Monday, September 14, 2009 Leave a comment Go to comments

Today’s post is about the strategy of dynamic memory handling in SKC++.

Last time, I recommended a short slide presentation for perusal. I will not repeat here what that says, except to quote the last slide:

Preventing fragmentation
• Always use pools, never heaps
– Exception: memory which is never intended to be freed can be taken from a heap
• Override the global new() and delete() operators
• Consider per-class new() and delete() operators
– Quicker, as well as safer

In a nutshell, that is the strategy for SKC++.

Firstly, I consider the global functions operator new and operator delete, which are overridden. They need to be overridden anyway because the versions supplied with a typical compiler are not re-entrant and do not provide the locking mechanisms which are required in a multitasking system, but which depend upon the kernel in use for their implementation.

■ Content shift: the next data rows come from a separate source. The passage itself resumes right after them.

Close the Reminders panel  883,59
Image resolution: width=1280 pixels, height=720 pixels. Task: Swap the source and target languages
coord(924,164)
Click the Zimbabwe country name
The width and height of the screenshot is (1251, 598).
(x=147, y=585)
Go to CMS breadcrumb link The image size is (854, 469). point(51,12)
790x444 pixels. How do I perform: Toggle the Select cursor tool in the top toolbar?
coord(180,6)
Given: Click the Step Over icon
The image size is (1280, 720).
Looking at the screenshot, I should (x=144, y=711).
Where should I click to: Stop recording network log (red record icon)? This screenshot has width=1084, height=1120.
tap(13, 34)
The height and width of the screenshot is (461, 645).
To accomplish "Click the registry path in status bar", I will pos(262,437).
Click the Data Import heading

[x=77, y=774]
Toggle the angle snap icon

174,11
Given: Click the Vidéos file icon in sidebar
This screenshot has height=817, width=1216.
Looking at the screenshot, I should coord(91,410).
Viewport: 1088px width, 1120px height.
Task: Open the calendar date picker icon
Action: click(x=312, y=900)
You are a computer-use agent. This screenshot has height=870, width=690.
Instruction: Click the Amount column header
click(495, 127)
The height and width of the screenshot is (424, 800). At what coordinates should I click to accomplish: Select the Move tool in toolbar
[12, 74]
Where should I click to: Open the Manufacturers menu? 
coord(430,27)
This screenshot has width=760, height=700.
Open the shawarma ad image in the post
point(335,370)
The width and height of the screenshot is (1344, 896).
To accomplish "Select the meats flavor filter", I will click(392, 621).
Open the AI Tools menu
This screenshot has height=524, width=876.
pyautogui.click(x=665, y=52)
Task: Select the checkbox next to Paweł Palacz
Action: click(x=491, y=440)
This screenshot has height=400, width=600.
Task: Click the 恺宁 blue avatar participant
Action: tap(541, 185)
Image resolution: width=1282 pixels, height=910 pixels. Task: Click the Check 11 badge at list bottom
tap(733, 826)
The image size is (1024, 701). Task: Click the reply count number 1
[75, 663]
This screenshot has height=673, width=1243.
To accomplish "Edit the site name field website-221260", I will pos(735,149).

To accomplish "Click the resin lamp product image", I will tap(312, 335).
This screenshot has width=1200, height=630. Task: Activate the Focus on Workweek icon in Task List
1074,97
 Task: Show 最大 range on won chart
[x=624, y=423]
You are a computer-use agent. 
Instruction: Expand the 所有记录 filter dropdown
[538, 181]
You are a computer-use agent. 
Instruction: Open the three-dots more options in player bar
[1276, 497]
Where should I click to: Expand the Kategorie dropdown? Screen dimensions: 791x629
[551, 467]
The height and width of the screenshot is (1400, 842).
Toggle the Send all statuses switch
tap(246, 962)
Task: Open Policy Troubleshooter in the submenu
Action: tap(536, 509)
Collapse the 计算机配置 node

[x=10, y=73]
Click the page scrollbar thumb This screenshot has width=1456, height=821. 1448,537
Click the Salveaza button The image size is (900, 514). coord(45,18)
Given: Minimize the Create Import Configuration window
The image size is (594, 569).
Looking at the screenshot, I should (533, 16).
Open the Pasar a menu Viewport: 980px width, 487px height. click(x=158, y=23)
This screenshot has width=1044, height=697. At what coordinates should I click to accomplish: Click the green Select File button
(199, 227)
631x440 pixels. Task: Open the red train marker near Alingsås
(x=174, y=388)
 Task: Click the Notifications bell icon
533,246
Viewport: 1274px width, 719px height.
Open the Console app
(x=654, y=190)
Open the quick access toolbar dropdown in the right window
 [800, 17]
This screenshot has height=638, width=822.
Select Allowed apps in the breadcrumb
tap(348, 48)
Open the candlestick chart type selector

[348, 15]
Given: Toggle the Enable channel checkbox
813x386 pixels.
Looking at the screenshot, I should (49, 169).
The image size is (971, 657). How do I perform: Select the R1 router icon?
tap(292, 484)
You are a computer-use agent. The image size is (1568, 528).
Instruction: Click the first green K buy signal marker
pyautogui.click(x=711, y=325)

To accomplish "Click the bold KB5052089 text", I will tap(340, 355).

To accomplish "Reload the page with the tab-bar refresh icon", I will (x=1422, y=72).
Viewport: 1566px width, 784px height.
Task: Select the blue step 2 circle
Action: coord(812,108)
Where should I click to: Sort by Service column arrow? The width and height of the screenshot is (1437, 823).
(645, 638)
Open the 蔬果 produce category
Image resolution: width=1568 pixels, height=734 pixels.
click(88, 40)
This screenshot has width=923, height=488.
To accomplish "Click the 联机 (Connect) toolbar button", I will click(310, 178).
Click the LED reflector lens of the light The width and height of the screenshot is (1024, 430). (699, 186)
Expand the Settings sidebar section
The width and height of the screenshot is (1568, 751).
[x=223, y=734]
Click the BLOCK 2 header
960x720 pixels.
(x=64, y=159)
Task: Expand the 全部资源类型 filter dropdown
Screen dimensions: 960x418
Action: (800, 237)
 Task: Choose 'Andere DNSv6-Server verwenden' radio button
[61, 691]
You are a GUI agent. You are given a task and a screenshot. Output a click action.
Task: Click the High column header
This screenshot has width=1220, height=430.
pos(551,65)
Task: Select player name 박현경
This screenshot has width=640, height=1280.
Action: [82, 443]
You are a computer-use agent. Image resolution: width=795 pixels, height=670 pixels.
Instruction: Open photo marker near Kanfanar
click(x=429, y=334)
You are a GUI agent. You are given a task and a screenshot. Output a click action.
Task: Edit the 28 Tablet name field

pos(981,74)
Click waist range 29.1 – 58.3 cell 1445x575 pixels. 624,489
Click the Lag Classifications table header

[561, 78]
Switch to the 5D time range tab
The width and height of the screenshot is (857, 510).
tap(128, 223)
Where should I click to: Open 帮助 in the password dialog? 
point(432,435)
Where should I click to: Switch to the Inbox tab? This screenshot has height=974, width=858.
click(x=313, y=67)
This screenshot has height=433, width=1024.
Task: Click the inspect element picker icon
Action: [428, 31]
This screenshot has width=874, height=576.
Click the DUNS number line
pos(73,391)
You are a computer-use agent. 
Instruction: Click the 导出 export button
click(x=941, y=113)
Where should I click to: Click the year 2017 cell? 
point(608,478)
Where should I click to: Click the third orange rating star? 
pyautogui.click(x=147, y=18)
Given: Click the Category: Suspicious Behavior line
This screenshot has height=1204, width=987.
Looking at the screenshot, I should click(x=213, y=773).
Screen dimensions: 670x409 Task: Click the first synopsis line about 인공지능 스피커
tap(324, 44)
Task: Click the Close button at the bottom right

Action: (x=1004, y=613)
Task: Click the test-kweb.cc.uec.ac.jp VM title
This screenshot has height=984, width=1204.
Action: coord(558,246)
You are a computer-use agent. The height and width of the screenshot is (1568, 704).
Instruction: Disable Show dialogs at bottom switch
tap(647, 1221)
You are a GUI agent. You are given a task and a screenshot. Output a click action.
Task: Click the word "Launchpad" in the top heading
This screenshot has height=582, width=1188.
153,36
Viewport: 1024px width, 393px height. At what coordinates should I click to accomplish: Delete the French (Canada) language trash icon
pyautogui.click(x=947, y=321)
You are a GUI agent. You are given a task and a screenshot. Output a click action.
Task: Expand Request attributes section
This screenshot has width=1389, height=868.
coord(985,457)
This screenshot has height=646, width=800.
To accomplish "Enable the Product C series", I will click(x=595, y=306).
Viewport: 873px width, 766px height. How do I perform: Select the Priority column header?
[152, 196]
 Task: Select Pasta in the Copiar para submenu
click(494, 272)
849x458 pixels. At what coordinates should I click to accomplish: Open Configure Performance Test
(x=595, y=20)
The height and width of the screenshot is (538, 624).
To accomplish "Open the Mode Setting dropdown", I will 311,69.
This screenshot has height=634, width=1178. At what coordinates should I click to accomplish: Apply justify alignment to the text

Secondly, I look at the principles of overriding the corresponding operators in each class where dynamic allocation and freeing of objects (using pools) is needed.

::operator new

SKC++ overrides this global function to provide an “allocate-only” heap. This quasi-heap serves only to provide a source of raw memory for SKC++ and for the application. Some of this memory will be used to form pools, which do the real dynamic memory handling, using blocks of fixed size. Because no memory acquired from the quasi-heap is ever returned to it, there is no need for elaborate management of the quasi-heap; simply handing out a pointer, on allocation, then moving the pointer along, for next time, will do – with proper locking during this operation, of course.

::operator delete

As nothing is ever returned to the global quasi-heap, this global operator should never be used. All “real” allocation is done via pools, using per-class operators (see below). Any call to the overriden global operator delete will therefore cause a fatal error. Incidentally, a mistake of this kind in SKC++ is trapped as an assertion failure. There is no point attempting run-time recovery from a blatant conceptual error; it should be discovered and fixed during development. There will be more on error-handling in another post.

::operator new[] and ::operator delete[]

These operators are problems waiting to happen. As with the global operator delete, these are overridden to cause fatal errors, if called. This is enough to catch any careless use of the hateful new[] and delete[] constructs anywhere in the program, so there is no need to consider per-class overrides for these operators.

SomeClass::operator new and SomeClass::operator delete

In an OO system we need pools of objects, not just pools containing general-purpose memory blocks. Therefore, pool management, for any particular group of objects which requires it, should be incorporated in the class defining those objects. For the user, it should be necessary only to use the normal new and delete facilities of C++, the details being taken care of by specialised operators in the class.

SKC++ adopts this principle. Unfortunately, because of the way these operators work within the class structure in C++, it is not possible for SKC++ to take on the complete responsibility for the integrity of pool handling throughout the entire system by, for example, subsuming all operator new and operator delete overrides into a comprehensive set of base classes. SKC++ does its best to ease the burden of the programmer with regard to SKC++ objects by applying this and other techniques (and certain compromises) within the limitations of C++, but in some cases, especially for classes unrelated to SKC++, the proper dynamic handling of objects remains squarely the programmer’s responsibility. SKC++ does help a little, here, by making available the Pooled class (described in a later post) which is used in the kernel.

The tactics and details are better explained with reference to the actual SKC++ classes which support object pools, so I will return to this subject piecemeal as the relevant classes come up for discussion.

  1. Peter Bushell
    Thursday, October 1, 2009 at 09:07


    Having now coded the Pooled class, I have realised that it does, in fact, provide everything needed to add dynamic memory allocation facilities to any class, according to SKC++ principles, without pain for the user. I am surprised that it worked out so well and so simply!